(Aufgabenübersicht)
a) Welche Art von Datenpunkten wird laut dem Text über Outlier Injection absichtlich in einen Trainingsdatensatz eingefügt?
b) Gib den Text über Outlier Injection wortgetreu wieder, beginnend bei „Outlier Injection ist“ und endend bei „Eingaben nicht erkennt.“.

(Textauszug)
Outlier Injection ist eine spezifische Methode der adversarialen Datenmanipulation, bei der statistisch signifikant abweichende Datenpunkte absichtlich in einen Trainingsdatensatz eingefügt werden. Das Ziel dieses Vorgehens besteht darin, die Lernphase eines Algorithmus so zu beeinflussen, dass das resultierende Modell eine verzerrte oder fehlerhafte Klassifikationslogik erwirbt. Diese Technik untergräbt die Zuverlässigkeit von Vorhersagesystemen.
Angriff
Der Angriff zielt darauf ab, die Generalisierungsfähigkeit des Modells zu schwächen, indem es auf Basis fehlerhafter oder absichtlich irreführender Datenpunkte trainiert wird. Eine erfolgreiche Injektion führt dazu, dass das Modell legitime Eingaben falsch bewertet oder bösartige Eingaben nicht erkennt.

(Datenauszüge)

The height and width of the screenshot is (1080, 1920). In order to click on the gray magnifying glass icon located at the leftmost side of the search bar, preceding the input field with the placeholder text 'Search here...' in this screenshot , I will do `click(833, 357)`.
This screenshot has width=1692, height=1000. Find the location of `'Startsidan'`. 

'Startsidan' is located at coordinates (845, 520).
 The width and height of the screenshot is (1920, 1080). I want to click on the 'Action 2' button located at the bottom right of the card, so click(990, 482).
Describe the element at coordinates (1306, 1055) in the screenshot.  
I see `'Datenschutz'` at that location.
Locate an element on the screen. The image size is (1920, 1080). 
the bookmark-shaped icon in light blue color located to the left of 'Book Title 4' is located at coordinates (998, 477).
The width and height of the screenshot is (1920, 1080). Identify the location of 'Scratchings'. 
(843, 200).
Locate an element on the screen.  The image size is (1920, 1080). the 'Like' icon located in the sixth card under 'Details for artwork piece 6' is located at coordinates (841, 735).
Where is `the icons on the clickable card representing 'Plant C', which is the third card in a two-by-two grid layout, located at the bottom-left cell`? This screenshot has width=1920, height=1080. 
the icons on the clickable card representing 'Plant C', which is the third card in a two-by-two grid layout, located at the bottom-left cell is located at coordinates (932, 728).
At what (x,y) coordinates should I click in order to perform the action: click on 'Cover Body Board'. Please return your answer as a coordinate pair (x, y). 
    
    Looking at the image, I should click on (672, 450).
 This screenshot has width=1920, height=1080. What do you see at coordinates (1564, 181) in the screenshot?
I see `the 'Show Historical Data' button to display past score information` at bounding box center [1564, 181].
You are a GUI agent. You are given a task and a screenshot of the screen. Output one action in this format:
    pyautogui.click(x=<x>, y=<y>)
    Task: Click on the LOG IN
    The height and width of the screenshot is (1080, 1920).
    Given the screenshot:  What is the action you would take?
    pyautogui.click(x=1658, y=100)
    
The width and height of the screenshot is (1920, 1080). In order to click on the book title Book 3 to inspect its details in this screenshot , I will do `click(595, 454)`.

(Antworten je Aufgabe)
a) Statistisch signifikant abweichende Datenpunkte.

b)
Outlier Injection ist eine spezifische Methode der adversarialen Datenmanipulation, bei der statistisch signifikant abweichende Datenpunkte absichtlich in einen Trainingsdatensatz eingefügt werden. Das Ziel dieses Vorgehens besteht darin, die Lernphase eines Algorithmus so zu beeinflussen, dass das resultierende Modell eine verzerrte oder fehlerhafte Klassifikationslogik erwirbt. Diese Technik untergräbt die Zuverlässigkeit von Vorhersagesystemen.
Angriff
Der Angriff zielt darauf ab, die Generalisierungsfähigkeit des Modells zu schwächen, indem es auf Basis fehlerhafter oder absichtlich irreführender Datenpunkte trainiert wird. Eine erfolgreiche Injektion führt dazu, dass das Modell legitime Eingaben falsch bewertet oder bösartige Eingaben nicht erkennt.